True love is not a strong, fiery, impetuous passion. It is, on the contrary, an element of calmness — an element of deep, tender, and quiet affection.

— Leo Tolstoy

The love of God is the beginning, middle, and end of all holiness.

— St. Thomas Aquinas

Be kind, for everyone you meet is fighting a hard battle.

— Plato (often cited in Christian and interfaith contexts)

Love is the light that shines through the cracks of brokenness.

— Thich Nhat Hanh

The whole duty of man is to love God and enjoy Him forever.

— Westminster Shorter Catechism Q1

Frequently Asked Questions

This collection includes verified quotes from Christianity (e.g., Paul, Augustine, Mother Teresa), Islam (Prophetic hadith), Hinduism (Ramakrishna, Vivekananda), Buddhism (Thich Nhat Hanh, traditional attributions to the Buddha), Sufism (Rumi, Hafiz), Judaism (Psalms), and interfaith figures like Gandhi and Tolstoy.
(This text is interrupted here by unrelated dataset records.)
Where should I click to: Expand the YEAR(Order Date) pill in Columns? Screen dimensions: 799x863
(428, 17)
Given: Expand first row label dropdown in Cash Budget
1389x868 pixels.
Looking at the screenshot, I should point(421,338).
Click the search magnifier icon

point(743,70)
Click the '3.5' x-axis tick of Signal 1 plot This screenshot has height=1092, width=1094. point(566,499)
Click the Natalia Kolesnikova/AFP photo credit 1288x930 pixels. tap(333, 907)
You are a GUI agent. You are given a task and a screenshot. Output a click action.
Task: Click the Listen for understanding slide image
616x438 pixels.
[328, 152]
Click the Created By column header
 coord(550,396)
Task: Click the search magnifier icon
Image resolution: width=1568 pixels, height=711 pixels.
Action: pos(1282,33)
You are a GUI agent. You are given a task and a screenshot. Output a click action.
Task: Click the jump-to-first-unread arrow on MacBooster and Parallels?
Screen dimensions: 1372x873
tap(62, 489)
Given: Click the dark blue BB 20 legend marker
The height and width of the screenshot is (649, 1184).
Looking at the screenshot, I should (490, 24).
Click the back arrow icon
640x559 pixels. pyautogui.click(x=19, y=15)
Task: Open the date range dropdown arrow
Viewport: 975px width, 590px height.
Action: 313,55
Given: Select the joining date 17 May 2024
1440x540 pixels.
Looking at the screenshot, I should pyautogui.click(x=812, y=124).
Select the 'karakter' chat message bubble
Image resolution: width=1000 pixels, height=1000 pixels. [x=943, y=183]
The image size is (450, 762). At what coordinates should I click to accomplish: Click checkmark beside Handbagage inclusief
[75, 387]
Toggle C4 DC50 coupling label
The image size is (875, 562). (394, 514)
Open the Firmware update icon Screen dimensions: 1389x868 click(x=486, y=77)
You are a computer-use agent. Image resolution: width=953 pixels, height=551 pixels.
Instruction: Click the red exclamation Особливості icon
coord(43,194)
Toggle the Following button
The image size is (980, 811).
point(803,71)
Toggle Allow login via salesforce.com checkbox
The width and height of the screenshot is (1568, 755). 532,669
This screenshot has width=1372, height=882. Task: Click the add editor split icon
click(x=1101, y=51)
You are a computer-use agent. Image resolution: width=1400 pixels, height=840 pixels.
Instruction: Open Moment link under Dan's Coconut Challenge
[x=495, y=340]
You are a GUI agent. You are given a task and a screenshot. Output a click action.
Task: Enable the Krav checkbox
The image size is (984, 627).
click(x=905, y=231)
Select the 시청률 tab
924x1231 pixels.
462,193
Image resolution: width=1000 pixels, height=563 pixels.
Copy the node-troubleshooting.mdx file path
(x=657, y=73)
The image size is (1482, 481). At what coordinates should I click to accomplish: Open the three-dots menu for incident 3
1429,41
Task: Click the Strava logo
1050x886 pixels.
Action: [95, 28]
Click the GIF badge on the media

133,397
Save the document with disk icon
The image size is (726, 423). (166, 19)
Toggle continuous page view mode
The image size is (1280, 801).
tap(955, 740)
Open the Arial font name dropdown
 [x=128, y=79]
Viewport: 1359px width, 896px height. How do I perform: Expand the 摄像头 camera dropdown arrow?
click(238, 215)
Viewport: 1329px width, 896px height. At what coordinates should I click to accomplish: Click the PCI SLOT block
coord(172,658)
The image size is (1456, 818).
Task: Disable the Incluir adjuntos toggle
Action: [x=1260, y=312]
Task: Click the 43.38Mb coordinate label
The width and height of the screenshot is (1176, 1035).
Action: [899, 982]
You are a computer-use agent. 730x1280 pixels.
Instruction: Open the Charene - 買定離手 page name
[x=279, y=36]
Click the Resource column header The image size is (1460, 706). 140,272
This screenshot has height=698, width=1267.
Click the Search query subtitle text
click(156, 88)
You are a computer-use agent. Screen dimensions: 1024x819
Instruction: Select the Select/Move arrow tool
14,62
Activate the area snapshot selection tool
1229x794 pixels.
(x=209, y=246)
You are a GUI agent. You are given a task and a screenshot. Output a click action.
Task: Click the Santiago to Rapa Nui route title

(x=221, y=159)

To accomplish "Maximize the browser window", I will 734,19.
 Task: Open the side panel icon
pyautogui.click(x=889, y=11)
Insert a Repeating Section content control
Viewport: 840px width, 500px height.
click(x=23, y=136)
All attributions reflect scholarly consensus or longstanding canonical usage.

You can reflect on one quote each morning as a contemplative anchor; write it in a journal with personal insights; share it thoughtfully with someone needing encouragement; or use it as a guide for ethical decisions — especially when choosing compassion over judgment. Many users print them for prayer spaces, classrooms, or counseling settings.

An authentic religious quote about love is rooted in tradition, consistent with core teachings of its faith, and emphasizes self-giving rather than sentimentality. It often connects love to action (justice, service, forgiveness) and reflects humility, universality, and divine grounding — not just human emotion.

Yes — consider “quotes about compassion across faiths,” “spiritual quotes on forgiveness,” “sacred texts on mercy,” or “interfaith quotes on peace.” Each builds naturally on the themes of love as active, inclusive, and divinely inspired.

We preserve historical integrity: certain phrases circulate across oral traditions (e.g., Sufi wisdom or Indigenous spiritual sayings) without single documented authors. When attribution isn’t verifiable to a specific source but is consistently used across reputable spiritual communities, we note that transparently — never fabricating authorship.